**What to produce**
Can you write out every line of the entries from the line containing "The image size is (1359, 896)." through the line containing "will click(536, 268).", inclusive, requests included, with each answer coordinate shifted by -68?

(Stored entries from a collection)
:::::

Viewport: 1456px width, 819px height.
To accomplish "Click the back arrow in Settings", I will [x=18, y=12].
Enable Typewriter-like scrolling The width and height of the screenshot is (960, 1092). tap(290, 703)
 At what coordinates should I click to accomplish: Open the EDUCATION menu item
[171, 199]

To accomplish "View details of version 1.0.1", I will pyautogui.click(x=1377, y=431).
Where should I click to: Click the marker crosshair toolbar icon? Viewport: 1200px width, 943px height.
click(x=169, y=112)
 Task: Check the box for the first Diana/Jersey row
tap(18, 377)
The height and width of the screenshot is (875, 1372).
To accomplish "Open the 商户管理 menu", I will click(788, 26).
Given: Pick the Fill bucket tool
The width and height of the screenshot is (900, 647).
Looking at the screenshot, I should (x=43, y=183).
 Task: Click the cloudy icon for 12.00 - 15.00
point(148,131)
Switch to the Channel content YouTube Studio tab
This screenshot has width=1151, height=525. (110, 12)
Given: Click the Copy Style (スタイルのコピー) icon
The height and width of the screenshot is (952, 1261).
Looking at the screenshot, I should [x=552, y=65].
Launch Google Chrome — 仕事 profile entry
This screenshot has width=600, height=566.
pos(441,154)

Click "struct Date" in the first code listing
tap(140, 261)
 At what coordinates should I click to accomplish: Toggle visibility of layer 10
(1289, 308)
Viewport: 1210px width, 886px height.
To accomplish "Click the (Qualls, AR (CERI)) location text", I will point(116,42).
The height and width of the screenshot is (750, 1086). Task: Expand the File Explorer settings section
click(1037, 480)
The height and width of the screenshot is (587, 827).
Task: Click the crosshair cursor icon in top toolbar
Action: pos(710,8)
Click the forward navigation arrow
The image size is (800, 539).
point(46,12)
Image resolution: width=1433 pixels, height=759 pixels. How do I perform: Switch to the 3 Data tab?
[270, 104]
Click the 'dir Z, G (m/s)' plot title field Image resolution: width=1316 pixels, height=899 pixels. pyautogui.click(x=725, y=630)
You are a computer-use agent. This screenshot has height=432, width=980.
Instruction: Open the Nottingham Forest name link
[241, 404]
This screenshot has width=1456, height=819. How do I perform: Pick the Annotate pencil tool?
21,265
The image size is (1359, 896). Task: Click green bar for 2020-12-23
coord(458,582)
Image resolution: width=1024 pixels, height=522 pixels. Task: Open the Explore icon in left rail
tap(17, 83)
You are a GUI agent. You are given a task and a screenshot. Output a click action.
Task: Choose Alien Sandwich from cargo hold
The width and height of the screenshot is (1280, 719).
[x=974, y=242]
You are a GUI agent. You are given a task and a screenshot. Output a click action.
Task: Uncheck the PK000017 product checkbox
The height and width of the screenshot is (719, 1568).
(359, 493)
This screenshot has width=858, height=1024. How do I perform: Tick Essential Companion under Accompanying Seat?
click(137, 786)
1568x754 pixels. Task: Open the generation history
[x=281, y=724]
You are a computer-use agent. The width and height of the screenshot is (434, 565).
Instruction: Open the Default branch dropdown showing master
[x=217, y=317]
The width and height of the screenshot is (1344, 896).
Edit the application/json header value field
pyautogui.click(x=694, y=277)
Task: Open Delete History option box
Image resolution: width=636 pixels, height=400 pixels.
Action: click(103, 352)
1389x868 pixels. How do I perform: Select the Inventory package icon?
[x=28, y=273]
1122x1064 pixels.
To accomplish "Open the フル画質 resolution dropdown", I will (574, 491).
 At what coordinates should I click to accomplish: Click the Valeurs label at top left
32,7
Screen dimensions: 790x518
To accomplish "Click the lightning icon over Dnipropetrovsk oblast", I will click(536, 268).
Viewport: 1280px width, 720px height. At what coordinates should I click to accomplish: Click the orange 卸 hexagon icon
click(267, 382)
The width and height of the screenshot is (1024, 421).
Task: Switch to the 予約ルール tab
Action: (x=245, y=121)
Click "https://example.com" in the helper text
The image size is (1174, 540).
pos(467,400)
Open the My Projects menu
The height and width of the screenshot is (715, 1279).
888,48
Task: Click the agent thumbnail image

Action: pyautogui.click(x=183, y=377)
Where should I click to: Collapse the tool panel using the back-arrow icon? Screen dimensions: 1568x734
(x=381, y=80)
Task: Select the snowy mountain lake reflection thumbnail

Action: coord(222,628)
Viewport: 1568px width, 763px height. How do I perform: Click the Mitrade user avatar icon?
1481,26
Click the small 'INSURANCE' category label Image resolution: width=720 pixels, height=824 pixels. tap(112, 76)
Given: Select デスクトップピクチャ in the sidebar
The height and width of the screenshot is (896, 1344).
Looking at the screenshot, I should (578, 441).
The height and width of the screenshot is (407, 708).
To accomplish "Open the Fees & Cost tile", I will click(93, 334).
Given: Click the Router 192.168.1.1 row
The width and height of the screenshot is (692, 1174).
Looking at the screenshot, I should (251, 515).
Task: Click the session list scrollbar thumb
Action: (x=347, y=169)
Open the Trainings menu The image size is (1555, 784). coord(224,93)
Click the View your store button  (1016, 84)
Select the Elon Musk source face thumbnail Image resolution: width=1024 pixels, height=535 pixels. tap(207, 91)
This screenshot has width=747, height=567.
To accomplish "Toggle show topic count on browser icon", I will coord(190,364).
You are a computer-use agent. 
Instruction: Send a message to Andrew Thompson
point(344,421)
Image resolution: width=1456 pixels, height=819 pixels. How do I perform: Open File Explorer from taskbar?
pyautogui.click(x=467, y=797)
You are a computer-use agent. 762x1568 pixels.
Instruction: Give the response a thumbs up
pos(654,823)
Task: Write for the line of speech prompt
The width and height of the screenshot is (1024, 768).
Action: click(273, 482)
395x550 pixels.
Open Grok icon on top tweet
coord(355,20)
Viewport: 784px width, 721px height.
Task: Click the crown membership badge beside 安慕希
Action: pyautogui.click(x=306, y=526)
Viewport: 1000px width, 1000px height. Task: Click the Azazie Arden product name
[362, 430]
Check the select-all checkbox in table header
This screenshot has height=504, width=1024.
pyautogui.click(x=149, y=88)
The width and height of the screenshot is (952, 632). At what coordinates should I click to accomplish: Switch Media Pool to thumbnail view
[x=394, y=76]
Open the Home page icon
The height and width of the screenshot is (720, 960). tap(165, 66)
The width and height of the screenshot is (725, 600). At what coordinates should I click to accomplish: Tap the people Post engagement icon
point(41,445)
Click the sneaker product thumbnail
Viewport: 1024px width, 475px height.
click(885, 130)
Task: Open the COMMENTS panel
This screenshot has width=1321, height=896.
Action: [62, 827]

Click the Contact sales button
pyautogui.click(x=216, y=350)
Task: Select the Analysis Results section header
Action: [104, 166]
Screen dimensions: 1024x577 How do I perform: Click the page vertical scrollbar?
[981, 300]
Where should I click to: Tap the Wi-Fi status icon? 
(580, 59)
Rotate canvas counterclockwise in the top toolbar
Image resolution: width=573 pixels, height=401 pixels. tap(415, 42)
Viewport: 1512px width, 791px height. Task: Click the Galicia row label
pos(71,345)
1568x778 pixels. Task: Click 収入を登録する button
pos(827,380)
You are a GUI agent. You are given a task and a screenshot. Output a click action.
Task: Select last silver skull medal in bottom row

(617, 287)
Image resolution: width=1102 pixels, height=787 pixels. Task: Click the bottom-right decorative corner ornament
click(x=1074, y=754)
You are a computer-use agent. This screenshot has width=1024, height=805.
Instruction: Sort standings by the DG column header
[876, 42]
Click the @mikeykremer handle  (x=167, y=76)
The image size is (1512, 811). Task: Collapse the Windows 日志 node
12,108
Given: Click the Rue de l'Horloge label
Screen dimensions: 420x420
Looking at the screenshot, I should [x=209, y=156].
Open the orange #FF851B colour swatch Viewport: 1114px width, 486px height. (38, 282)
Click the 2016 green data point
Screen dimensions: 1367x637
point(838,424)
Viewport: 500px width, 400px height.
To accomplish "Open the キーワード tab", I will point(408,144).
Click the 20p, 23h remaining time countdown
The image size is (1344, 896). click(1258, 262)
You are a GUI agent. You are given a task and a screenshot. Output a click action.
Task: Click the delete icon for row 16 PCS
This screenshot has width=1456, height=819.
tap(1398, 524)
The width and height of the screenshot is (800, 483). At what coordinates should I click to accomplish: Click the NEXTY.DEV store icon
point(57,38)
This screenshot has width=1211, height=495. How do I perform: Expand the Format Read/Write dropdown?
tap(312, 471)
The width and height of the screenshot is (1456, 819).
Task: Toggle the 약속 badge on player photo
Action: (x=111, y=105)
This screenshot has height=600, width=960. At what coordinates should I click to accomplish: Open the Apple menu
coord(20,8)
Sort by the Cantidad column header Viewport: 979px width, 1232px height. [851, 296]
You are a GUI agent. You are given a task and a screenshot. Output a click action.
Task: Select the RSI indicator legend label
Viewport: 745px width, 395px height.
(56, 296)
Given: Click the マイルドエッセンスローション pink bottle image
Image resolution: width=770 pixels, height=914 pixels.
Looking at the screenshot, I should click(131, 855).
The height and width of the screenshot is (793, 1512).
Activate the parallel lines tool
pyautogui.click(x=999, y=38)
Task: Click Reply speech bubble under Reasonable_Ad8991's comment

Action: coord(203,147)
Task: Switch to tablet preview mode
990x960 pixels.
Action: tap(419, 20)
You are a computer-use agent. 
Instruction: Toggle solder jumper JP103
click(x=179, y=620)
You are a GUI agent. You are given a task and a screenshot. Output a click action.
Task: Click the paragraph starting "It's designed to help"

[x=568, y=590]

:::::

**Exercise response**
The image size is (1359, 896). Task: Click green bar for 2020-12-23
coord(390,514)
Image resolution: width=1024 pixels, height=522 pixels. Task: Open the Explore icon in left rail
tap(-51, 15)
You are a GUI agent. You are given a task and a screenshot. Output a click action.
Task: Choose Alien Sandwich from cargo hold
The width and height of the screenshot is (1280, 719).
[x=906, y=174]
You are a GUI agent. You are given a task and a screenshot. Output a click action.
Task: Uncheck the PK000017 product checkbox
The height and width of the screenshot is (719, 1568).
(291, 425)
This screenshot has width=858, height=1024. How do I perform: Tick Essential Companion under Accompanying Seat?
click(69, 718)
1568x754 pixels. Task: Open the generation history
[x=213, y=656]
You are a computer-use agent. The width and height of the screenshot is (434, 565).
Instruction: Open the Default branch dropdown showing master
[x=149, y=249]
The width and height of the screenshot is (1344, 896).
Edit the application/json header value field
pyautogui.click(x=626, y=209)
Task: Open Delete History option box
Image resolution: width=636 pixels, height=400 pixels.
Action: click(35, 284)
1389x868 pixels. How do I perform: Select the Inventory package icon?
[x=-40, y=205]
1122x1064 pixels.
To accomplish "Open the フル画質 resolution dropdown", I will (506, 423).
 At what coordinates should I click to accomplish: Click the Valeurs label at top left
-36,-61
Screen dimensions: 790x518
To accomplish "Click the lightning icon over Dnipropetrovsk oblast", I will click(468, 200).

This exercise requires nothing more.